Exercise description
The entries below contain a line with "Where should I click to: Select" and a line with "Launch Excel from the taskbar". Retype exactly everything from the first down to the second, both included, and nothing else.

Input material

Content starts

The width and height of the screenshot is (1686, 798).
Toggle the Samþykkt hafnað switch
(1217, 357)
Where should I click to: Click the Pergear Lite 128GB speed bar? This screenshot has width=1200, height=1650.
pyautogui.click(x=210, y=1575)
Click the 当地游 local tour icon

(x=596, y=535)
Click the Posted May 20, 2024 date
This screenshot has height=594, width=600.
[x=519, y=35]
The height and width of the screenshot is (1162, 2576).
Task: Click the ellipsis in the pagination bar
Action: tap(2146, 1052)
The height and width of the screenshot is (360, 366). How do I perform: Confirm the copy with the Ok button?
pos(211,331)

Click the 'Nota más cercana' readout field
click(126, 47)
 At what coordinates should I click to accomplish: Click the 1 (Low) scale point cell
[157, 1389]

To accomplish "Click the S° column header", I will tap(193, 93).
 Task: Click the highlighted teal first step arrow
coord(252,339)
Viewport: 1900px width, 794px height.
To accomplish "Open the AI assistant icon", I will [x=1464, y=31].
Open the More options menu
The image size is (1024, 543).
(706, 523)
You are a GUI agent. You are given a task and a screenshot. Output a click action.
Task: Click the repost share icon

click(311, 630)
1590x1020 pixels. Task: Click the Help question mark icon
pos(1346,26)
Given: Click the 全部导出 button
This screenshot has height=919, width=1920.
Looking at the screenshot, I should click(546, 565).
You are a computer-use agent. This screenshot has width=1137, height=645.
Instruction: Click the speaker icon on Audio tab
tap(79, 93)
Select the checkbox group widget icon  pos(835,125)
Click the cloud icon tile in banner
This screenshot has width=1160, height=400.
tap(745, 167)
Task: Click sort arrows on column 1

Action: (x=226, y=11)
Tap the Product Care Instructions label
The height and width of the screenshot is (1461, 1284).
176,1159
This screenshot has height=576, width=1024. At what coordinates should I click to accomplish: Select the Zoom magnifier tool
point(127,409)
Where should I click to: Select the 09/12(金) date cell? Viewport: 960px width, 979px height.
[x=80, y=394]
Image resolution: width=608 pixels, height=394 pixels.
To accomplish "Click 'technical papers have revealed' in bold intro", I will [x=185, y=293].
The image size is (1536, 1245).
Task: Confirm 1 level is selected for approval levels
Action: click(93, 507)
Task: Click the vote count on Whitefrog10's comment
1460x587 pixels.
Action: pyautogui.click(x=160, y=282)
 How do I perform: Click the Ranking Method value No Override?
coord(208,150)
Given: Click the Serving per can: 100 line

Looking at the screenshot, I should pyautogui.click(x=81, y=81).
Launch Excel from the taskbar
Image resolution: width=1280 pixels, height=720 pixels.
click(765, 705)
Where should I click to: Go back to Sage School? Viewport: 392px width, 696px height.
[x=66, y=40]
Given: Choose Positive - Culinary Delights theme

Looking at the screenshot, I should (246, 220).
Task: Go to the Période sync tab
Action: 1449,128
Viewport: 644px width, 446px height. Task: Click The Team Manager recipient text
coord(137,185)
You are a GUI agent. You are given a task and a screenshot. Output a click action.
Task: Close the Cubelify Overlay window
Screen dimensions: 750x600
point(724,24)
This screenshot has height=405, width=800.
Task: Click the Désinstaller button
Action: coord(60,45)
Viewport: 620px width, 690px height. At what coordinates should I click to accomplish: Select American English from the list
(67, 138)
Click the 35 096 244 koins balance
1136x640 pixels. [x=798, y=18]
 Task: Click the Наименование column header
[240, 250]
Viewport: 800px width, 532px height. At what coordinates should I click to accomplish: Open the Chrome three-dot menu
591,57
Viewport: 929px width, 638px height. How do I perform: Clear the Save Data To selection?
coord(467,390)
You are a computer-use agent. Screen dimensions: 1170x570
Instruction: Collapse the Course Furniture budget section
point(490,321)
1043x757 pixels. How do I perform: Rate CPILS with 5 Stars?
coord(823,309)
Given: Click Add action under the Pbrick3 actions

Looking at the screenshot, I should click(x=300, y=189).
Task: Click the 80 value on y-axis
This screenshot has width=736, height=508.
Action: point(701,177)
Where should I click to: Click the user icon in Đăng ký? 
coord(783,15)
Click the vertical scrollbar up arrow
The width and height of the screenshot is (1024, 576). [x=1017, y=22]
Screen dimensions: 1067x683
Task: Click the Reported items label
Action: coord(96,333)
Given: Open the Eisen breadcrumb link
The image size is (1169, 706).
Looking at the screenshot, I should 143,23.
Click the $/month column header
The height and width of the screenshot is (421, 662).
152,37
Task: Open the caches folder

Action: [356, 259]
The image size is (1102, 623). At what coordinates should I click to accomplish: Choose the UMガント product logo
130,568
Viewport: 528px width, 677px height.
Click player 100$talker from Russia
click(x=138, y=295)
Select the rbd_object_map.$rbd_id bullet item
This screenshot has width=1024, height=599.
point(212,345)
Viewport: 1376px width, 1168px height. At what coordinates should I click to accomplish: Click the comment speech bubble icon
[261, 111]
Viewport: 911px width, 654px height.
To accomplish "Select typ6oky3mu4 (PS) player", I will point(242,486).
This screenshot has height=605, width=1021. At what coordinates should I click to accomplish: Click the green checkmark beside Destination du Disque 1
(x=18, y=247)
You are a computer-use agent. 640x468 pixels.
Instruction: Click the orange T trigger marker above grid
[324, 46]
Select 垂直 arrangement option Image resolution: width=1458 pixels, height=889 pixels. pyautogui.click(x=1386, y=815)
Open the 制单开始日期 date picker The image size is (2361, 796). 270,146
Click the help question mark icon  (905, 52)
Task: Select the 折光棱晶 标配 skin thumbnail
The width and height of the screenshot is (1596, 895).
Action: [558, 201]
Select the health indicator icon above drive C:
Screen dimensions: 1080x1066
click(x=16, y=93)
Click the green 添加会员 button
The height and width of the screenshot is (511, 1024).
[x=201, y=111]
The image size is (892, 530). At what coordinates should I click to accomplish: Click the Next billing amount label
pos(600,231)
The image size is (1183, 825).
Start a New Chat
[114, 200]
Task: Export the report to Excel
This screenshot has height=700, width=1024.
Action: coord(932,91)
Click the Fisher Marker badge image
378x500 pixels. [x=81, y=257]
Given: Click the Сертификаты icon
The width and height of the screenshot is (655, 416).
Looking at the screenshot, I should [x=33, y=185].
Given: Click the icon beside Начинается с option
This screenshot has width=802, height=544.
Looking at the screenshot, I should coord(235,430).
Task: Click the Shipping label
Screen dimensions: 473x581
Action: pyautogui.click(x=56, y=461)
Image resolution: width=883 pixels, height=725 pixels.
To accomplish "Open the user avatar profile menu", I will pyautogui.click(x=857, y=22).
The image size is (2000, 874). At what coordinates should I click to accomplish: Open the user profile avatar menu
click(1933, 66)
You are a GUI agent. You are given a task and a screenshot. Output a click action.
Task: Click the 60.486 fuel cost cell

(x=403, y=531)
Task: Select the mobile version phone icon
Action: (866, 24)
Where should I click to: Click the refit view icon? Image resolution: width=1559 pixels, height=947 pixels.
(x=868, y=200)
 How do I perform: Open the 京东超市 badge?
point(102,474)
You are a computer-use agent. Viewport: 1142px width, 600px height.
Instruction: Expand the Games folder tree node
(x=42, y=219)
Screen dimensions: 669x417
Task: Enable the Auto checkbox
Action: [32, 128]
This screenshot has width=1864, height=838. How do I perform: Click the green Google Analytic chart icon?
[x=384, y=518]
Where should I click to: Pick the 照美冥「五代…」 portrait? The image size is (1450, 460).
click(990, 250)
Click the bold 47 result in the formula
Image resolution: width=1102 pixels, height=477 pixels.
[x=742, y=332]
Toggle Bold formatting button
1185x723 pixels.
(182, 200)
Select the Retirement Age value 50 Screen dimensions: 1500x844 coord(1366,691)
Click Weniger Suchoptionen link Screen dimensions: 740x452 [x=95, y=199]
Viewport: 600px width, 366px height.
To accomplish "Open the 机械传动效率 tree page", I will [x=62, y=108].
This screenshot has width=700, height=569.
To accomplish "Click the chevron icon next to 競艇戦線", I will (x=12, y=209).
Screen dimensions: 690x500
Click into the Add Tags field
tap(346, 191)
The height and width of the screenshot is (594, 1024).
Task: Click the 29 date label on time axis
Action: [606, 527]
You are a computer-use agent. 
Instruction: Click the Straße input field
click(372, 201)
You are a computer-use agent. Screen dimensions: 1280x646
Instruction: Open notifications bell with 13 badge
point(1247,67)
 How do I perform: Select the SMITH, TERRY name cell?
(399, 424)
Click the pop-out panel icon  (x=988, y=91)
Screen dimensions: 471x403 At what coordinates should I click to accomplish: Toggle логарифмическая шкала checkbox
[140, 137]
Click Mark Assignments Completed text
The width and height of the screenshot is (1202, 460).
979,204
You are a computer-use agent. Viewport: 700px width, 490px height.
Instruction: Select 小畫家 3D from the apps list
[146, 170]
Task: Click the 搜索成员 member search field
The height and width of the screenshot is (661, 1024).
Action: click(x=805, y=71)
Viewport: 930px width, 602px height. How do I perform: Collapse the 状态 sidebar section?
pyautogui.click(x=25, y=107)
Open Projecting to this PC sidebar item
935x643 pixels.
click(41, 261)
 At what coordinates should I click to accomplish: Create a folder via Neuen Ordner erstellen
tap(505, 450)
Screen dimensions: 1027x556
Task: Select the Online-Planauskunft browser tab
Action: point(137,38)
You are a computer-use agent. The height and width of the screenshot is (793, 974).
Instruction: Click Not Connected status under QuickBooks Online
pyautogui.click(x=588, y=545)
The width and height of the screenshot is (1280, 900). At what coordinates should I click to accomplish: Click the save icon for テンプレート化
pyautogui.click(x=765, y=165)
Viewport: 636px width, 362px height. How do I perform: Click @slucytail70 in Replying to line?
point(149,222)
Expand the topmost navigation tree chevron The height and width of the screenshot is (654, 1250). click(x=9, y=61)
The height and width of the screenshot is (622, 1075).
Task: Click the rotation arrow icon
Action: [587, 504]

Content ends

Response to this task
Where should I click to: Select the 09/12(金) date cell? Viewport: 960px width, 979px height.
[x=80, y=394]
Image resolution: width=608 pixels, height=394 pixels.
To accomplish "Click 'technical papers have revealed' in bold intro", I will [x=185, y=293].
The image size is (1536, 1245).
Task: Confirm 1 level is selected for approval levels
Action: click(93, 507)
Task: Click the vote count on Whitefrog10's comment
1460x587 pixels.
Action: pyautogui.click(x=160, y=282)
 How do I perform: Click the Ranking Method value No Override?
coord(208,150)
Given: Click the Serving per can: 100 line

Looking at the screenshot, I should pyautogui.click(x=81, y=81).
Launch Excel from the taskbar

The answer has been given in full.